We are more used to the fact that innovations (i.e., discoveries introduced in the market, which is the only way to fulfill their social function of generating wealth) come from abroad. Most of the inputs purchased by Mexican farmers are produced using technology developed outside of Mexico’s borders. In the field of biological control of phytopathogens, this is also the case, with only a few exceptions (Galindo et al., 2013). Worldwide, biological control agents have been estimated to constitute only about 5% of the value of the crop protection industry market (this includes insect control, mainly using B. thuringensis toxins) (Lahlali et al, 2022). However, due to regulatory pressure and the consumer preference for safer products, the biological control market (particularly for the control of phytopathogens, which is the least developed), is expected to grow significantly. Therefore, in Mexico, we have an extraordinary opportunity, as we have the main ingredient, which is human talent. However, without a multidisciplinary perspective, this talent will hardly ensure that science and technology in this field will reach consumers. Thus, we must continue having excellence in the research in phytopathology and biotechnology, though in different ways and with significant social commitment. One of these ways is scientific entrepreneurship. If there are no companies interested in our developments, then let’s create such companies. The story of a Mexican case has been published in the literature (Galindo et al., 2013), describing how an investigation that began with the isolation of microorganisms antagonistic to Colletotrichum gloeosporioides ended in the launching of a commercial product now registered to control six diseases caused by fungi in approximately 25 crops.

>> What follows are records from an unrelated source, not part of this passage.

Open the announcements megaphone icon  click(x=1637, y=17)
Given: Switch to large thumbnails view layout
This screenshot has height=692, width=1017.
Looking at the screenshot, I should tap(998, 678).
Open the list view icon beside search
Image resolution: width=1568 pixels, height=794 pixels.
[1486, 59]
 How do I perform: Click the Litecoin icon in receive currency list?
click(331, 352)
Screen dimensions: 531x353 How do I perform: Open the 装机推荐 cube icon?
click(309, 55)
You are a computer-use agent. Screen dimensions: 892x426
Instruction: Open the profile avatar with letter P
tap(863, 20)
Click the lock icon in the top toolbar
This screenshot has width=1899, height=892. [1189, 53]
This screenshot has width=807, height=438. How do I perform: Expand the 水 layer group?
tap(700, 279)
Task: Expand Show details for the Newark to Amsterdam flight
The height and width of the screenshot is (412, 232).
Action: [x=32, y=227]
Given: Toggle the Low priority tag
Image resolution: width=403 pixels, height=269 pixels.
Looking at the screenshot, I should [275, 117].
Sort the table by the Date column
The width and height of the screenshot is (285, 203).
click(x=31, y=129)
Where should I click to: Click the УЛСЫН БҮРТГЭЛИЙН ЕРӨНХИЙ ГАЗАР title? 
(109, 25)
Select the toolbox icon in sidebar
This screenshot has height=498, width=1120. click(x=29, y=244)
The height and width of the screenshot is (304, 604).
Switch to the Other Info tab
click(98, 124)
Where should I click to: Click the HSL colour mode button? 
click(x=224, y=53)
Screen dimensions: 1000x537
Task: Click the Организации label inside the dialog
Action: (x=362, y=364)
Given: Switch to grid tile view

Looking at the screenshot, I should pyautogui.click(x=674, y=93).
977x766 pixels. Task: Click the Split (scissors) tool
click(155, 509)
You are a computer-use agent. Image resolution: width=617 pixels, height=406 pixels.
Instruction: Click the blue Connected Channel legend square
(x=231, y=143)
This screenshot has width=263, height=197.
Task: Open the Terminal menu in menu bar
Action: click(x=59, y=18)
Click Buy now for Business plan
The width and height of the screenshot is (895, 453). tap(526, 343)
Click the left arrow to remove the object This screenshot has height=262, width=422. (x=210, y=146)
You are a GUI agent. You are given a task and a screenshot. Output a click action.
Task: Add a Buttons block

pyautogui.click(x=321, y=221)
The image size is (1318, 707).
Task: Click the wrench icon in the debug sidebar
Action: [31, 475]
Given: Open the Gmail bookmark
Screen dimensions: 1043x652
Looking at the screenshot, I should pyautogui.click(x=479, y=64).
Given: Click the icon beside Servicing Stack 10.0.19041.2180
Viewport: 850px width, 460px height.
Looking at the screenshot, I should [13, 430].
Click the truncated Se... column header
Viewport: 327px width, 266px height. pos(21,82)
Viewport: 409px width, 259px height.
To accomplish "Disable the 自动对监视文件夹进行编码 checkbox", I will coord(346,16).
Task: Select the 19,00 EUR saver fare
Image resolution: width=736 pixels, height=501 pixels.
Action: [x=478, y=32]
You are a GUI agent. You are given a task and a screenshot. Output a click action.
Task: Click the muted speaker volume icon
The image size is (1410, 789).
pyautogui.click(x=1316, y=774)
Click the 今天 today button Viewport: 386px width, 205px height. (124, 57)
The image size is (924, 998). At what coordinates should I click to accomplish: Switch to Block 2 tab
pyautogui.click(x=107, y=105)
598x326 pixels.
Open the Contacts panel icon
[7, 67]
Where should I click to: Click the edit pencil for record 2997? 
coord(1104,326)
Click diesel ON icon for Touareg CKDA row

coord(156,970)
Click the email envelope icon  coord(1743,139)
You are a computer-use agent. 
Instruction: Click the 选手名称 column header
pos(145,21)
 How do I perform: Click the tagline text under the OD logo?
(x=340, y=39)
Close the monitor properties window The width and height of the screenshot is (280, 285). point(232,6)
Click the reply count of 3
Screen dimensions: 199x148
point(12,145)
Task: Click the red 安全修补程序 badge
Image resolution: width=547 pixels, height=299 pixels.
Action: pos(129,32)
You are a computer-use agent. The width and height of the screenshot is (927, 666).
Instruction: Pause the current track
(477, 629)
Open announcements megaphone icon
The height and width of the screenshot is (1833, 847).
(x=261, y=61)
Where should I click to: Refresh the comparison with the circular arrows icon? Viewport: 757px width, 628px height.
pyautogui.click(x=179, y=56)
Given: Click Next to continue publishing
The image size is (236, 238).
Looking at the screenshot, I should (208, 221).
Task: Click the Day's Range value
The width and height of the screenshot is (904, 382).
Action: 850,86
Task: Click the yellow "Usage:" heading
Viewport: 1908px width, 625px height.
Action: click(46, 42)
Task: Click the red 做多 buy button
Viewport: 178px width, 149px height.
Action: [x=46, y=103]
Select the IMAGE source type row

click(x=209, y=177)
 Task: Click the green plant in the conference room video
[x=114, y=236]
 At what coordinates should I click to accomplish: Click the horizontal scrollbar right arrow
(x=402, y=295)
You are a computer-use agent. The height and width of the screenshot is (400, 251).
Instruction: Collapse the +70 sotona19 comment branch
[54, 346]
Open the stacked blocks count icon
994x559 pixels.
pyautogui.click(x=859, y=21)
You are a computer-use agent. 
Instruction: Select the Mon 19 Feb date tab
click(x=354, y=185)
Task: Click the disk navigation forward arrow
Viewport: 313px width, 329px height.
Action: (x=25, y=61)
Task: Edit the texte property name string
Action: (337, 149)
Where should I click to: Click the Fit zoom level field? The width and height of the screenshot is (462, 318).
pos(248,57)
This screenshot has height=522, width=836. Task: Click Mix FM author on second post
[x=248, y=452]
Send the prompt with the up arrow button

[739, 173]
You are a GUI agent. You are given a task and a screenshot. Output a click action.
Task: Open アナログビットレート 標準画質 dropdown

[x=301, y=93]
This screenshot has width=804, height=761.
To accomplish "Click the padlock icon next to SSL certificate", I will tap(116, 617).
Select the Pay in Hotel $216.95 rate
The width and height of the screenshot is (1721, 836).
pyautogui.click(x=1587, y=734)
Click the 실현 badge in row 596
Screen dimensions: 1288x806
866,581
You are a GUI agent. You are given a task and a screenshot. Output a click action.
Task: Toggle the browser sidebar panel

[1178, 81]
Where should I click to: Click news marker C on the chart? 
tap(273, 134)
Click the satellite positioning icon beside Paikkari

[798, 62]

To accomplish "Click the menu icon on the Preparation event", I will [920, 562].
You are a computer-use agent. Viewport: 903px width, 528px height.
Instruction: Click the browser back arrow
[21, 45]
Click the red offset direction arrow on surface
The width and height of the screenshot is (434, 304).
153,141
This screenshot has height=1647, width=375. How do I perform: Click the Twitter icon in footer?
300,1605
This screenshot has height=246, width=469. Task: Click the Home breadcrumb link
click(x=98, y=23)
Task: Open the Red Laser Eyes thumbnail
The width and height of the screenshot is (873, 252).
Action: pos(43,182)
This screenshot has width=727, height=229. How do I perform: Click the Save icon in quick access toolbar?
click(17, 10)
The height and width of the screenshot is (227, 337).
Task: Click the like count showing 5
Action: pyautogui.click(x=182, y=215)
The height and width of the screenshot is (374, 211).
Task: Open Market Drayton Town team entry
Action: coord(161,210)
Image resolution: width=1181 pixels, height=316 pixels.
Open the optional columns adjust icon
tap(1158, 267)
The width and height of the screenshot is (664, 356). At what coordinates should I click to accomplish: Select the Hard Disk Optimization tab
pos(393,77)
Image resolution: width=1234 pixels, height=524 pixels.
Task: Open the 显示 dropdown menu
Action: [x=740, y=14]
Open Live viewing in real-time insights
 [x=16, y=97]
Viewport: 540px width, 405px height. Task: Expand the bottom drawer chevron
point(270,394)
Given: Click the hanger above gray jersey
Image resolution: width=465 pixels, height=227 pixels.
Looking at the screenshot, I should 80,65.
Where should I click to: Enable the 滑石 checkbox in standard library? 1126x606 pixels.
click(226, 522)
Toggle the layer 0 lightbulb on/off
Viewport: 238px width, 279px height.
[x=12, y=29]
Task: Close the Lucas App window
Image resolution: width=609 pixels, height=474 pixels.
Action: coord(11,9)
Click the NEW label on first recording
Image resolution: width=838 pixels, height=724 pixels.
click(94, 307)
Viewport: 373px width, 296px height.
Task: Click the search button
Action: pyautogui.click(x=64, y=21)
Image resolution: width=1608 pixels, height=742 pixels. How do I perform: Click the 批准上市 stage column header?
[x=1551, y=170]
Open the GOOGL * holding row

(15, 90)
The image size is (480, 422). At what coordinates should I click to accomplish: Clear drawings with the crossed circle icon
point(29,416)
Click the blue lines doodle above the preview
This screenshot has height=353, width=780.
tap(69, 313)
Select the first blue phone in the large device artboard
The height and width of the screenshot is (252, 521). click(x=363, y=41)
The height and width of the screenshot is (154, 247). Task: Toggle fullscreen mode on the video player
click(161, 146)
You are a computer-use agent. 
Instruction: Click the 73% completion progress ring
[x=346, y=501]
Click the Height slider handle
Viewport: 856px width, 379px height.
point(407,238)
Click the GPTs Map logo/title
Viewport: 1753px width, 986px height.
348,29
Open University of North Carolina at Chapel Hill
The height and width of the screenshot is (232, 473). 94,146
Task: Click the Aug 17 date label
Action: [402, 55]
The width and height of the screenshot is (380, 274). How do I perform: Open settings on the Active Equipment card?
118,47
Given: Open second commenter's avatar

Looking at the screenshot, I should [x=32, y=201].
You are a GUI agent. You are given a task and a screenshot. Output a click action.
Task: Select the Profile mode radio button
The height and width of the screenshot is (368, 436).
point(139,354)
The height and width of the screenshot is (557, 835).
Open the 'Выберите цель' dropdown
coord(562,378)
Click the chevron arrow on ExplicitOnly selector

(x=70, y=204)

In countries that have achieved spectacular economic growth in recent decades, such as South Korea and Israel, entrepreneurship is one of the most successful forms of technology transfer. Of course, scientific entrepreneurship is not for all researchers, although for recent Ph.D. graduates it can be a real career alternative, given the limited amount of highly qualified jobs currently available. However, for those who decide to take this path, I assure you it will not be easy, but definitely will be very rewarding. To be able to witness that a technological development which began in our laboratories is solving specific problems to the farmers is, with no doubt, one of the greatest professional rewards that one can have as a researcher.